When most people use their imaginations to develop new ideas, those ideas are heavily structured in predictable ways by the properties of existing categories and concepts. In school you are taught to define, label, and segregate what you learn into separate categories. The various categories are kept separate and not allowed to touch each other, much like ice cubes in a tray. Once something is learned and categorized, your thoughts about it become frozen. For example, once you learn what a telegraph is, whenever someone mentions “telegraph” you know exactly what it is.
Samuel Morse invented the telegraph but he became stumped trying to figure out how to produce a signal strong enough to be received over great distances. The traditional solution was to use a generator. They made large and larger generators but they were still not sufficient to power a signal coast to coast. He worked long and hard on the problem.
Leonardo da Vinci wrote in his journals that creative thinking requires the ability to generate a host of associations and connections between two or more dissimilar subjects, creating new categories and concepts. You force connections between dissimilar subjects to provoke new thinking patterns in your brain. These new patterns generate new associations and connections which lead you to original ideas you cannot get using your usual way of thinking.
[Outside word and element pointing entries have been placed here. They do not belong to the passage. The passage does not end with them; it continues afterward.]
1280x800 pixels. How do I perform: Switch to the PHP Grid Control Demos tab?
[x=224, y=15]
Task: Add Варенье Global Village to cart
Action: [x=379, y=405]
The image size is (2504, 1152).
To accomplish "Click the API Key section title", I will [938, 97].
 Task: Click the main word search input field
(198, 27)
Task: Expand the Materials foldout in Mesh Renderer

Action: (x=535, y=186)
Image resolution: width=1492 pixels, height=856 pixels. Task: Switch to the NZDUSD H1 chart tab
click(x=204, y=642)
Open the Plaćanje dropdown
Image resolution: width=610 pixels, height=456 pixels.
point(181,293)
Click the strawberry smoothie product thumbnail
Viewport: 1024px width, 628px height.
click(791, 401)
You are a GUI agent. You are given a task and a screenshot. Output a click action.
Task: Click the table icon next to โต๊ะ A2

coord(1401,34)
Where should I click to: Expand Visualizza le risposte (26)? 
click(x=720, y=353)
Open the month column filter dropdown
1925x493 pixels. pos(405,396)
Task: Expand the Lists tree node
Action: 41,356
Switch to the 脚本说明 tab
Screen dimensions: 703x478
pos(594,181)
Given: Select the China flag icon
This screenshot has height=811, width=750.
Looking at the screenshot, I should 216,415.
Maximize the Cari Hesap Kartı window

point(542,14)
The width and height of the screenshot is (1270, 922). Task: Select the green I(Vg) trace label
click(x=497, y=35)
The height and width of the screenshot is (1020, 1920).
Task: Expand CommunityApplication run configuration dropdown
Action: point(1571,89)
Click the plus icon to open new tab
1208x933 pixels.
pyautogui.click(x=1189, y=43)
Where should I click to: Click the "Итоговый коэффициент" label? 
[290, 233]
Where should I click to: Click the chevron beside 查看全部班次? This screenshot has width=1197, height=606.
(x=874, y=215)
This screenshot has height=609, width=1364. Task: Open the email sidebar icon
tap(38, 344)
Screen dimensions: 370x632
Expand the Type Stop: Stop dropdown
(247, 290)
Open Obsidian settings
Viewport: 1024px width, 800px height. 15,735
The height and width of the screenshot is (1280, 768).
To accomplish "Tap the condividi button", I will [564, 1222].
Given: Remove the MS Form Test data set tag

Imagine, for a moment, that thought is water. When you are born, your mind is like a glass of water. Your thinking is inclusive, clear, and fluid. All thoughts intermingle and combine with each other and make all kinds of connections and associations. This is why children are spontaneously creative.
However, in school you are taught to think exclusively. When confronted with a problem, you examine your mind’s ice cube tray and select the appropriate cube. Then you take the cube and put it in a glass, where your thinking heats and melts it. For example, if the problem is to “power the telegraph coast to coast,” the glass will contain all you have learned about the telegraph and ways to power it and nothing more. You are thinking exclusively, which is to say you are thinking only about what you have learned about the telegraph and exclude everything else. No matter how many times the water is stirred, you end up creating, at best, a marginal improvement.
One day Morse was waiting for a ride at a horse relay station. Idly waiting, he contemplated ways to power the telegraph while simultaneously thinking about tired horses being exchanged at the station. He made the observation that one can travel coast to coast by periodically changing horses at horse relay stations. He then forced a connection between powering the telegraph with exchanging horses at relay station to solve his problem. The solution was to give the traveling telegraphic signal periodic boosts of power. This made the coast-to-coast telegraph possible.
Morse tried to solve his problem using one cube from the ice cube tray (the telegraph) with no luck. It was when he dropped another cube (horse relay stations) into the glass that the two dissimilarities conceptually blended into the solution. Da Vinci reported that is impossible to simultaneously think of two dissimilar subjects without connections being made. DaVinci labeled this technique as “Connecting the Unconnected. In my work in the field of creative thinking I discovered that this is a commonly used technique used by creative geniuses throughout history to provoke different thinking patterns.